WORK TO COMPLETE: Reproduce word for word the part of the IP address validation text below that opens with "Problem Description" and closes with "dots, e.g., 172.16.254.1.".

06(Aug) Validate an IP Address

06. Validate an IP Address

The problem can be found at the following link: Question Link

Problem Description

You are given a string str in the form of an IPv4 address. Your task is to validate the IPv4 address. If it is valid, return true; otherwise, return false.

IPv4 addresses are canonically represented in dot-decimal notation, which consists of four decimal numbers, each ranging from 0 to 255, separated by dots, e.g., 172.16.254.1.

A valid IPv4 address is of the form x1.x2.x3.x4 where 0 <= x1, x2, x3, x4 <= 255. Thus, we can write the generalized form of an IPv4 address as (0-255).(0-255).(0-255).(0-255).

Note: Here we are considering numbers only from 0 to 255, and any additional leading zeroes will be considered invalid.

Examples:

Input:

str = "222.111.111.111"

Output:

true

Explanation: The IPv4 address is as per the criteria mentioned, and all four decimal numbers lie in the specified range.

Input:

str = "5555..555"

Output:

false

Explanation: "5555..555" is not a valid IPv4 address, as the middle two portions are missing.

My Approach

1. Initialization:

• Define variables segments, num, and length to keep track of the number of segments, the current number, and the length of the current number, respectively.

1. Validation Loop:

• Iterate through each character in the string str.

• If the character is a dot (.):

  • Check if the length is between 1 and 3 and the num is between 0 and 255.

  • If any of these checks fail, return false.

  • Increment segments, reset num, and length.

• If the character is a digit:

  • Check if the current segment starts with '0' and is not followed by a dot.

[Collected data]
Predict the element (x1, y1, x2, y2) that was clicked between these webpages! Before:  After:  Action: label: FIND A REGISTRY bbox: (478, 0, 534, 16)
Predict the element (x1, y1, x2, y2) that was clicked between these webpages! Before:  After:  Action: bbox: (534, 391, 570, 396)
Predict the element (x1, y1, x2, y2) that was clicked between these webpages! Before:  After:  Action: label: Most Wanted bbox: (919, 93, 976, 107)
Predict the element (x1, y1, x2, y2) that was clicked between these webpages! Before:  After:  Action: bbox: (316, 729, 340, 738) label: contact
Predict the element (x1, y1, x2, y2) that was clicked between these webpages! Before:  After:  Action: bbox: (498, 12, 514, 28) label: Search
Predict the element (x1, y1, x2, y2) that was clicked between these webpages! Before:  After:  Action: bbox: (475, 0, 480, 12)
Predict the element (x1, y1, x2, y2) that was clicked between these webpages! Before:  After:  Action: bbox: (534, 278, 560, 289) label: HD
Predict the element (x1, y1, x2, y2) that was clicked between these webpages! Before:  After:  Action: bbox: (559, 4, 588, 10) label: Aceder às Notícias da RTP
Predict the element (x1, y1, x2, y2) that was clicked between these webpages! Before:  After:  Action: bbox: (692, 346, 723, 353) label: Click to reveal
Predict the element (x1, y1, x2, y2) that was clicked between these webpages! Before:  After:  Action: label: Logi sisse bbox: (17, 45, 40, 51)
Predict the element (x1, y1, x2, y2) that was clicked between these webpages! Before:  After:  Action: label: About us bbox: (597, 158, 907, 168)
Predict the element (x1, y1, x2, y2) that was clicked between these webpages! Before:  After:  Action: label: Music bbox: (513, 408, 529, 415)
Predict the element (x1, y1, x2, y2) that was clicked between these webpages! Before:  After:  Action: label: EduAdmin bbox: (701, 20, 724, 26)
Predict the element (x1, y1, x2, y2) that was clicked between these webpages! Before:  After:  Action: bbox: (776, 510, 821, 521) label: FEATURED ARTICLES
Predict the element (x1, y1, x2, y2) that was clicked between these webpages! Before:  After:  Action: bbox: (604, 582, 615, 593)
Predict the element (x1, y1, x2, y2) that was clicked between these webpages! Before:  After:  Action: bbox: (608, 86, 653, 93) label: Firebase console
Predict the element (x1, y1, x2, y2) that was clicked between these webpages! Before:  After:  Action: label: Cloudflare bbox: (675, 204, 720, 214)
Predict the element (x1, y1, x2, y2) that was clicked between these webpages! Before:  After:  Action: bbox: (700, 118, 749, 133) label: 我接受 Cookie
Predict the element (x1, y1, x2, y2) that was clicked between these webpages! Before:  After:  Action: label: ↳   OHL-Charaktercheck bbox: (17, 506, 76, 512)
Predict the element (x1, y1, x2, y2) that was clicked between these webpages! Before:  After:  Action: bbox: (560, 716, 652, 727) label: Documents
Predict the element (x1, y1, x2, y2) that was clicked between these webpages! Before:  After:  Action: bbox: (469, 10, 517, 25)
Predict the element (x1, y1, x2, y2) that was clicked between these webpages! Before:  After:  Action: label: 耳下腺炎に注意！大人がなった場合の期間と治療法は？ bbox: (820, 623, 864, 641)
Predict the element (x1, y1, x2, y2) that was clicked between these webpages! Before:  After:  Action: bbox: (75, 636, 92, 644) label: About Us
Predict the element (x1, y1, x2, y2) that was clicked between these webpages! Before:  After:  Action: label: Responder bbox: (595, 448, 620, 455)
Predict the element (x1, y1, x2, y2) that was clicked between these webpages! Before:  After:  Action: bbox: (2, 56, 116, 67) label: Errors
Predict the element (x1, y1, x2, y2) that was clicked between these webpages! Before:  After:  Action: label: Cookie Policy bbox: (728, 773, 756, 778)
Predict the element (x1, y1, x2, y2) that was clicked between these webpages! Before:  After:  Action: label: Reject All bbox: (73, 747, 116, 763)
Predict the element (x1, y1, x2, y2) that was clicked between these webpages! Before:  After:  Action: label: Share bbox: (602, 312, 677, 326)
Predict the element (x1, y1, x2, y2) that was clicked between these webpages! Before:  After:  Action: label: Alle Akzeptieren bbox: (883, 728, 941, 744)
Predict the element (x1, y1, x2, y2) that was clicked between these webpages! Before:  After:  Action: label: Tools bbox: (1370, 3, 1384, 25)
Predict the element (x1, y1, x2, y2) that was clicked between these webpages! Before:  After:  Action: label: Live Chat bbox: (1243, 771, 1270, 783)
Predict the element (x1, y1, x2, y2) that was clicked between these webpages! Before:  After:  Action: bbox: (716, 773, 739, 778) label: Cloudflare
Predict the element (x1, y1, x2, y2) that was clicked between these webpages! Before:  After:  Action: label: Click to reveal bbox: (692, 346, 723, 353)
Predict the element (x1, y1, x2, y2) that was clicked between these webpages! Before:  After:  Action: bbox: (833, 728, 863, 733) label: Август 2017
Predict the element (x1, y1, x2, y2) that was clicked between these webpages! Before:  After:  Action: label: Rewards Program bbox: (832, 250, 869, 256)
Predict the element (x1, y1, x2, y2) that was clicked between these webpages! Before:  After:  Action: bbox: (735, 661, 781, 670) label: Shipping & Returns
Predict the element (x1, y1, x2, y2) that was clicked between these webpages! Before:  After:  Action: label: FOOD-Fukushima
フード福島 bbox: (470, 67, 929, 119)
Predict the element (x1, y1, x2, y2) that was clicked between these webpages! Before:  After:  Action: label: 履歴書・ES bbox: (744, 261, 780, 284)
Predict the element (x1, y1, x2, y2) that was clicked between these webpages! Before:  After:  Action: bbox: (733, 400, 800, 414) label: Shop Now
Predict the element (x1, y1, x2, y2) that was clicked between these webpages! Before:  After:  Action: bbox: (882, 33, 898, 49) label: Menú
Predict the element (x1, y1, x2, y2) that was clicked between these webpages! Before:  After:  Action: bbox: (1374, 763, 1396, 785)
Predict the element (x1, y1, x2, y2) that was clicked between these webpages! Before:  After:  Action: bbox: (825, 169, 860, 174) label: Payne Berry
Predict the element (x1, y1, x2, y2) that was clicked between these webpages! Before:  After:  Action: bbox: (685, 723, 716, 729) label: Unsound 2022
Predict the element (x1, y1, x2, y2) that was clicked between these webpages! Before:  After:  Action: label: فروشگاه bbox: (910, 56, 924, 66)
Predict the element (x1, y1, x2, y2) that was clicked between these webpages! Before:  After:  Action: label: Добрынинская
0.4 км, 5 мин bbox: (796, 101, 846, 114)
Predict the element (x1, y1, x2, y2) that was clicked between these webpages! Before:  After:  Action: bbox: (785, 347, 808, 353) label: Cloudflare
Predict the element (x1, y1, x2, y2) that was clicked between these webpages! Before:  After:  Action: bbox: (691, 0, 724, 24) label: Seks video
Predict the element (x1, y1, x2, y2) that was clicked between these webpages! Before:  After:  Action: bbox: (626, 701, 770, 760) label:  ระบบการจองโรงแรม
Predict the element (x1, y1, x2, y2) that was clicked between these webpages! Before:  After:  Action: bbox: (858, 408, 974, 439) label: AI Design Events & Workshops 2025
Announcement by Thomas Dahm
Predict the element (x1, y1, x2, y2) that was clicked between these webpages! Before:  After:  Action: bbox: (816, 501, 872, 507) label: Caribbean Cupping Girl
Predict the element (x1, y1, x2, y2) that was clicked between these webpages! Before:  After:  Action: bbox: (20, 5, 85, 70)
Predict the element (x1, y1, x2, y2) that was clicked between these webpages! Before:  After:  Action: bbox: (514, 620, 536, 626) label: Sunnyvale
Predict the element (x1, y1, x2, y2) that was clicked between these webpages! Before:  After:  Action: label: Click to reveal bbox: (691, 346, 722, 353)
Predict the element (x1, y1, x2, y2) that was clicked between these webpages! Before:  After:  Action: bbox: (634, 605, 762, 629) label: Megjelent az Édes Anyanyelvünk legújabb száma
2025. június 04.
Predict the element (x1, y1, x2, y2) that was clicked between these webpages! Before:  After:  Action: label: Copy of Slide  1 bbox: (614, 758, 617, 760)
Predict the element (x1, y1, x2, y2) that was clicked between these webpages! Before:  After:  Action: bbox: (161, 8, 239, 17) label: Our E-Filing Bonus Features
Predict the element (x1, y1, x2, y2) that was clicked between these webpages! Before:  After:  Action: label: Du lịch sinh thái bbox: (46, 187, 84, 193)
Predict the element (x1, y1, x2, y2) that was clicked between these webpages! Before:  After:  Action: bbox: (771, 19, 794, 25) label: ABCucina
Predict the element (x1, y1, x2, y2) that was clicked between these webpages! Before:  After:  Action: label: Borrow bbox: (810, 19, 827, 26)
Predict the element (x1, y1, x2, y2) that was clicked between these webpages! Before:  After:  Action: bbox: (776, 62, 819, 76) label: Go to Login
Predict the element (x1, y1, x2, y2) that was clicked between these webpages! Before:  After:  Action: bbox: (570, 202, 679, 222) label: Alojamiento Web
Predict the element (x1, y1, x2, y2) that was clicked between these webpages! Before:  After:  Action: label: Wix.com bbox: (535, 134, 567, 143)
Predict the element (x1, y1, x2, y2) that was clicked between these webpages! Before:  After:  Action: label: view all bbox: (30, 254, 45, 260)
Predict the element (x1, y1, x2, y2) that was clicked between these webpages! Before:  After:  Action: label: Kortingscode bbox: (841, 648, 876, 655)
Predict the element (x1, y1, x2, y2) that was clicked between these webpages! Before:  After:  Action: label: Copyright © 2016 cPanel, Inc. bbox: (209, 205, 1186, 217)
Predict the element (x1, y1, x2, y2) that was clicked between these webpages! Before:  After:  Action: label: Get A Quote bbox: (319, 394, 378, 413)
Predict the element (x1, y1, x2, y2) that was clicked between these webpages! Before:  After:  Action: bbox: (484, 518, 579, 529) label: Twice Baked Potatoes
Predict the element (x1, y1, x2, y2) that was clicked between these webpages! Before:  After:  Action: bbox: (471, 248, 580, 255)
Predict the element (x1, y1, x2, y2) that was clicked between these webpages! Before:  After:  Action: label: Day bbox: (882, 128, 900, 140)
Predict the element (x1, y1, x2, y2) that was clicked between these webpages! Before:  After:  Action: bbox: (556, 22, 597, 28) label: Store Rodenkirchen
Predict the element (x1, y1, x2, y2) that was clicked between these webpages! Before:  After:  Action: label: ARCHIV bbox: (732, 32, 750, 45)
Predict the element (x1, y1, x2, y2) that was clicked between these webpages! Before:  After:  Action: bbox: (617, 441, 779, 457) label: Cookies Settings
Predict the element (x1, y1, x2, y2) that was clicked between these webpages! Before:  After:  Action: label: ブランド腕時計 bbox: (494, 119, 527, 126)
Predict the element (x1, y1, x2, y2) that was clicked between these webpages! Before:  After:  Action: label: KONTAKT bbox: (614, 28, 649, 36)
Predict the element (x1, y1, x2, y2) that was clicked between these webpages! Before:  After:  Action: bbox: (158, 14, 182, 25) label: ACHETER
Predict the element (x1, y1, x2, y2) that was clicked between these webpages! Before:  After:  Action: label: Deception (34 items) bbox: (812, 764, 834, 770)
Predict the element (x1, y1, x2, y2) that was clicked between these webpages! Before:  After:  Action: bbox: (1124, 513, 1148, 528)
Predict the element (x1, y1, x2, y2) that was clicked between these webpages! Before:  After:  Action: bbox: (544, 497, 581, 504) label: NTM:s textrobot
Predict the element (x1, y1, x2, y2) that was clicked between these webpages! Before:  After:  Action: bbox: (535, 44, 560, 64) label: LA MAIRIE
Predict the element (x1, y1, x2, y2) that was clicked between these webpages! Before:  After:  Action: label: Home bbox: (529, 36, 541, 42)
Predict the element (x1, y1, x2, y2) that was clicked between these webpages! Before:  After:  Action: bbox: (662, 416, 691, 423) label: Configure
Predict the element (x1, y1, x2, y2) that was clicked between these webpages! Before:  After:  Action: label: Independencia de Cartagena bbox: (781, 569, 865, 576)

SOLUTION TO THE EXERCISE:
Problem Description

You are given a string str in the form of an IPv4 address. Your task is to validate the IPv4 address. If it is valid, return true; otherwise, return false.

IPv4 addresses are canonically represented in dot-decimal notation, which consists of four decimal numbers, each ranging from 0 to 255, separated by dots, e.g., 172.16.254.1.